According to the exhibition’s script writers ‘COVID19 vaccines went through the same careful approval process that all vaccines must go through’. This is a bare-faced lie. The safety trials undertaken before Emergency Use Authorisation (EUA) in late 2020 lasted only a matter of months rather than the years required to detect long-term safety signals. Furthermore, the results were relevant only for young, healthy individuals, the demographic represented by the trial volunteers. There was no testing and no safety data for older individuals, those with existing health problems, or for pregnant women who were subsequently encouraged to take up ‘vaccination’. In the case of the Pfizer ‘vaccine’ the product used in the safety trial was not that which was administered at large scale to the Scottish public. Thus, there was absolutely no safety data for the Pfizer ‘vaccine’ before it was given EUA. Indeed, the Pfizer product injected into millions of Scots has been found to contain unacceptably high levels of contamination with a cancer-inducing DNA sequence. In the absence of prior safety testing, the public were, in effect, unwitting participants in a large-scale experiment to determine the safety of this Pfizer gene therapy.
A final, and most damning, point which needs to be made over the exhibition’s message on safety is that it fails to mention the results of the Yellow Card monitoring scheme administered by the MHRA which records adverse reactions associated with injection of the ‘vaccines’. For the UK, this scheme has recorded over 350,000 serious adverse reactions, 2,707 of them fatal, with approximately one in ten of these records coming from Scotland. Serious adverse reactions other than death include, but are by no means confined to, life-changing mycocarditis, Guillain-Barré syndrome, blood clots, a wide variety of auto-immune conditions and cancers, exactly as predicted from the mode of action of the covid ‘vaccines’ and the contaminants that they contain.
Given the level of pharmaceutical propaganda and scientific deception displayed so transparently in this exhibition, there can be no justification for its presence in a national museum whose mission is to educate the general public of that nation. Responsibility for hosting this exhibition lies with the Keeper of Science & Technology at National Museums Scotland who has defended his decision with the following statement:
‘The content of the exhibition aligns with the evidence-based approach of the global scientific community: that the COVID-19 vaccine significantly reduced deaths due to the pandemic. In Scotland, it is estimated that the death rate was 70% lower than projected due to the vaccine programme. We are aware that sadly, in rare cases, serious health complications and loss of life have been associated with the Covid-19 vaccine. While tragic, this is in line with the development of most vaccines.’

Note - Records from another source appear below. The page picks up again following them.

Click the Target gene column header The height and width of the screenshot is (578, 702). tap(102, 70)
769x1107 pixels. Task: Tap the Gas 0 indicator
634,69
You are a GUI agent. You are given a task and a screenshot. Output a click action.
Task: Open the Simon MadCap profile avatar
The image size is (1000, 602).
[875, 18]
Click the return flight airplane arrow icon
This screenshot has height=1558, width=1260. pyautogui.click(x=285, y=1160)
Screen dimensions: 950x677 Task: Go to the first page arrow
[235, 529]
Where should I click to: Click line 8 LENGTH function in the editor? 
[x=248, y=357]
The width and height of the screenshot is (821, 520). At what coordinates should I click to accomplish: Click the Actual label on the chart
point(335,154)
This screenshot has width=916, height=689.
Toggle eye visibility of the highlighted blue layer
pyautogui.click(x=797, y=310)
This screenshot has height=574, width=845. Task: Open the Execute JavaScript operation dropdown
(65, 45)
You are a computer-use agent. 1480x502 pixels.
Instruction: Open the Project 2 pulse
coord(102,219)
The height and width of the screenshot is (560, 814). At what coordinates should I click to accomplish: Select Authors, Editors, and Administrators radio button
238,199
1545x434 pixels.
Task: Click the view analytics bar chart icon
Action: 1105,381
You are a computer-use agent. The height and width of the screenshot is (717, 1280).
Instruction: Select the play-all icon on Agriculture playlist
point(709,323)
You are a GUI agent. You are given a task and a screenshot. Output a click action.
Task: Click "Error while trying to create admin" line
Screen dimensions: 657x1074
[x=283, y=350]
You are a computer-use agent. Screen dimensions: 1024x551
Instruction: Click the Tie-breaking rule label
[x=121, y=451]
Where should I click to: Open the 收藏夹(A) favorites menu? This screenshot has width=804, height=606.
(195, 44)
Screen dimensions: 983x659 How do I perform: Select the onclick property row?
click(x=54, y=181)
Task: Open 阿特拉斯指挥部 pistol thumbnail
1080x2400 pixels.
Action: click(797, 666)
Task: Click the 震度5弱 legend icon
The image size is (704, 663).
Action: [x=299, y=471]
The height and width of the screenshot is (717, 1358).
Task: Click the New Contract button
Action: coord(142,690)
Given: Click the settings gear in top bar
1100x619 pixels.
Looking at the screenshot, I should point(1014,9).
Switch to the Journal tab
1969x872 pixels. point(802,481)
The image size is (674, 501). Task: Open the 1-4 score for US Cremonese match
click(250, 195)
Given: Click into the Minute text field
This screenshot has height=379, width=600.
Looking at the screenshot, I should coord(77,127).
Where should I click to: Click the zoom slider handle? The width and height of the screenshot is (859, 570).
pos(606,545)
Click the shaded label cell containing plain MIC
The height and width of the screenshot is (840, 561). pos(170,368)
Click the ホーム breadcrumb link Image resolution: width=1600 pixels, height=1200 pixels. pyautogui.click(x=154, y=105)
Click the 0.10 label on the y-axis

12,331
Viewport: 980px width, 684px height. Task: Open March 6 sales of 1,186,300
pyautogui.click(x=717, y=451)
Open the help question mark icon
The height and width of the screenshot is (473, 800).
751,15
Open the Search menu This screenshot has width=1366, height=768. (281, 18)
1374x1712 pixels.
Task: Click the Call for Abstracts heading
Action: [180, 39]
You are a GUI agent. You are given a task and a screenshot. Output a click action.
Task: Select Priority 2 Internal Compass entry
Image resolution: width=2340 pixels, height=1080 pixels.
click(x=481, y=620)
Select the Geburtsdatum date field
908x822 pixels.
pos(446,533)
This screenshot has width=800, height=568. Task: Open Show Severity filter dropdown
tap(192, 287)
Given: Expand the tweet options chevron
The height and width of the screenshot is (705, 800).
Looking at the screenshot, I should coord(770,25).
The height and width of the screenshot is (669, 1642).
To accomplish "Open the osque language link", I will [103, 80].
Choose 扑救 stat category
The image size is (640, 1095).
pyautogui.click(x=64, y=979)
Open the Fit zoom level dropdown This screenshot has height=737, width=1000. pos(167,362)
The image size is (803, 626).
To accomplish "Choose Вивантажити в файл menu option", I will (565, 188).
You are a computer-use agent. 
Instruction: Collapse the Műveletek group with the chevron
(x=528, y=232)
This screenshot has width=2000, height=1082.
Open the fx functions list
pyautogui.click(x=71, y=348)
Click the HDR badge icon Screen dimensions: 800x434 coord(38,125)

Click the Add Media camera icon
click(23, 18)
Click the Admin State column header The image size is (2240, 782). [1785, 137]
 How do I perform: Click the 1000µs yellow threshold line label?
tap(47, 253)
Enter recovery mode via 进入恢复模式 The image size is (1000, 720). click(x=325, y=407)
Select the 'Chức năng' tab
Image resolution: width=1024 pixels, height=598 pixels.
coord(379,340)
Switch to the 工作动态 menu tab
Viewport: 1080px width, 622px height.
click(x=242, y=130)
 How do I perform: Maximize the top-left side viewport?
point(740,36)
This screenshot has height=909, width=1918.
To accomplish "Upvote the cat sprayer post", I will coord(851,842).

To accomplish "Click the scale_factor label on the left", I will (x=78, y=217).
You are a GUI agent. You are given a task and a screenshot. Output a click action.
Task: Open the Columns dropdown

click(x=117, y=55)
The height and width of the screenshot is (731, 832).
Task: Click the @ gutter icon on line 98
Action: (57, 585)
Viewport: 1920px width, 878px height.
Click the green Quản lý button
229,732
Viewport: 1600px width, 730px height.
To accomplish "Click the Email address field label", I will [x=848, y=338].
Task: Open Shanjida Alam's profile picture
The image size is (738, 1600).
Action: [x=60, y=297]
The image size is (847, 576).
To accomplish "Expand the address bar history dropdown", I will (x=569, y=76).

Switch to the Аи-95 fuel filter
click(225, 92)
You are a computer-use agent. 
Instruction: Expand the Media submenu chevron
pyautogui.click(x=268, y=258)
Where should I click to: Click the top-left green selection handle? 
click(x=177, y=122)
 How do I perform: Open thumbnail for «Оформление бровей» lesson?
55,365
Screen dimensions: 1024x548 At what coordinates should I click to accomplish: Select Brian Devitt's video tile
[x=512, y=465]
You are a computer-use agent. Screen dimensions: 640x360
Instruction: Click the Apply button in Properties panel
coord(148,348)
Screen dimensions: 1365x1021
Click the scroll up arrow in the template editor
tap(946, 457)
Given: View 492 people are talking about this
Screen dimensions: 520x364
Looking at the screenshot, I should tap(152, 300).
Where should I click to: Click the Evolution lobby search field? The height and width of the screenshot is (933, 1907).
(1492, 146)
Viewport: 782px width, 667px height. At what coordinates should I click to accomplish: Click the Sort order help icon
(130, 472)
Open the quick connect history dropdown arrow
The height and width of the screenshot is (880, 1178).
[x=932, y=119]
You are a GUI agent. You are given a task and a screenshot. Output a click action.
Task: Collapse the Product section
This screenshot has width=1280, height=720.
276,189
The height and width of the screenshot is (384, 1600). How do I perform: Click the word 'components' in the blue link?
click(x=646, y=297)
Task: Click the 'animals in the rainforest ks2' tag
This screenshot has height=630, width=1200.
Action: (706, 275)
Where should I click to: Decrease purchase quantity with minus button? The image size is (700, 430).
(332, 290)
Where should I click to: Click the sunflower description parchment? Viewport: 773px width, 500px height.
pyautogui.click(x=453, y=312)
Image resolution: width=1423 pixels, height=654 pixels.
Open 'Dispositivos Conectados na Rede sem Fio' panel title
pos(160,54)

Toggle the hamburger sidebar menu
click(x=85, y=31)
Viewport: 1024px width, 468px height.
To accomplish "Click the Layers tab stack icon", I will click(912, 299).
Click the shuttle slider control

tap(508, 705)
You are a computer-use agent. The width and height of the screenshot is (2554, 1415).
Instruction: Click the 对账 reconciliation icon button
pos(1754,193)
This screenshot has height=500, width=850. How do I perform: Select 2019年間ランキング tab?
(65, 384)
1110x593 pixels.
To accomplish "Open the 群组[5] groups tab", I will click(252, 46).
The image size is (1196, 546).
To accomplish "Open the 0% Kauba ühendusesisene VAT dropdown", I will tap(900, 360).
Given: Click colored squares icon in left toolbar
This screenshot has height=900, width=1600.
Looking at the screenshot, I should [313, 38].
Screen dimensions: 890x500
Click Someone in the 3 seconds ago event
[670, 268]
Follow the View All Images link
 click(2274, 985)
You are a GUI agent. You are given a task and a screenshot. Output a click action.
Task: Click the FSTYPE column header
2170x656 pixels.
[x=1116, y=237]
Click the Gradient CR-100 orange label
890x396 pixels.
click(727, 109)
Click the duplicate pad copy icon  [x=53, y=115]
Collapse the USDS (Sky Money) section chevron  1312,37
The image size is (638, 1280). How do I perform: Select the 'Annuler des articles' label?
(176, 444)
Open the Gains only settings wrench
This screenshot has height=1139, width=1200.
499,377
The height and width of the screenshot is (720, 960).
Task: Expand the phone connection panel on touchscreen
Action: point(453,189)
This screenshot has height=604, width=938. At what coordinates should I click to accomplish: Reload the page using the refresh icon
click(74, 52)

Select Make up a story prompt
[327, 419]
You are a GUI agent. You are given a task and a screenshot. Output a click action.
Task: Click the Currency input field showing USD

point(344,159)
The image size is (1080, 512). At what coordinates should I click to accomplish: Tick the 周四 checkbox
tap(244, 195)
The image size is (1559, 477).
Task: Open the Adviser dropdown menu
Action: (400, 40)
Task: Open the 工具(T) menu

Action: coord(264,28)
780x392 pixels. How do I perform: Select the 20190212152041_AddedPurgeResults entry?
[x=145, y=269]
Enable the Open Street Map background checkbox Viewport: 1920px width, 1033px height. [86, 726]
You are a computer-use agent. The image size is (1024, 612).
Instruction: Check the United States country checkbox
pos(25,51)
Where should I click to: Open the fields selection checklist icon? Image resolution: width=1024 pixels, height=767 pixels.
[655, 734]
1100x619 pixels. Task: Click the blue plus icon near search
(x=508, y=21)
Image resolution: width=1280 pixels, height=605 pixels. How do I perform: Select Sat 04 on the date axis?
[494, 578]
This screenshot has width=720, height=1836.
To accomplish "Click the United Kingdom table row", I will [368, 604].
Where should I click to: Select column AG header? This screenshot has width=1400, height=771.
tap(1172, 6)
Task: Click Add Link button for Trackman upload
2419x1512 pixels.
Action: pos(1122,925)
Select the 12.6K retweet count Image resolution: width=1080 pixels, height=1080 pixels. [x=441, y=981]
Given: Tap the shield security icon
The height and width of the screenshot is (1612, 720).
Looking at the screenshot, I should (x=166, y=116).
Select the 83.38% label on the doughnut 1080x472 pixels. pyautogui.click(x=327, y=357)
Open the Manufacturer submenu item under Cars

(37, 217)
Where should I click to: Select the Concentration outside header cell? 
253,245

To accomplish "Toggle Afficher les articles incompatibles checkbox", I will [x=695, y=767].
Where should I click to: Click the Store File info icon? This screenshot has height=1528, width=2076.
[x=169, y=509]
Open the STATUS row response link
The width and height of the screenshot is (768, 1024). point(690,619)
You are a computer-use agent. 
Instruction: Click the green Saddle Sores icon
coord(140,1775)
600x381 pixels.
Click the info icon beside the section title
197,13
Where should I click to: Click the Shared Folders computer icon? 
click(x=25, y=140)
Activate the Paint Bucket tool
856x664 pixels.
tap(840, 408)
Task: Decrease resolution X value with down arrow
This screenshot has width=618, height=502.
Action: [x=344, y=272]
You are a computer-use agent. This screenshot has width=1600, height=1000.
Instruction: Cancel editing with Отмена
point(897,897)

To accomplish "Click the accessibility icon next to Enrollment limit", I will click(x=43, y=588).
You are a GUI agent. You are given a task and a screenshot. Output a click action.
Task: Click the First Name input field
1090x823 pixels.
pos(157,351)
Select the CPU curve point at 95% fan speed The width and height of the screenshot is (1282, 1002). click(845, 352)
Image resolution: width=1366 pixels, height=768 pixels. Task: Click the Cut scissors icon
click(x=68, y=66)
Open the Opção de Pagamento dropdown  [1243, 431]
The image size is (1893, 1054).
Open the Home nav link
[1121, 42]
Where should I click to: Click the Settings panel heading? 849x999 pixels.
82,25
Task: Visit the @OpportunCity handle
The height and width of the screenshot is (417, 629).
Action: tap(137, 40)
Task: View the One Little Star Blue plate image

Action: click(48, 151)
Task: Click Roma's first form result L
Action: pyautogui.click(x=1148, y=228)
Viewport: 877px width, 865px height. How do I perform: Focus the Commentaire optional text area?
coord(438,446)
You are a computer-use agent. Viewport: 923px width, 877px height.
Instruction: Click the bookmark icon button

As a historian of science, I would urge the Keeper to take a critical look at the so called ‘evidence-based approach of the global scientific community’ because in the future it will make an interesting comparative study to set alongside that of Lysenkoism. I would also ask the Keeper to consider the ethics of endorsing an exhibition which studiously ignores the evidence of harms and human suffering (far from rare) that have been caused by the administration, without proper informed consent, of the covid ‘vaccines’ in Scotland. I would further encourage him to question whether a national museum should be showcasing an exhibition created and funded by charities allied to powerful pharmaceutical business interests to spread their desired message. The National Museum of Scotland should not be presenting propaganda as science.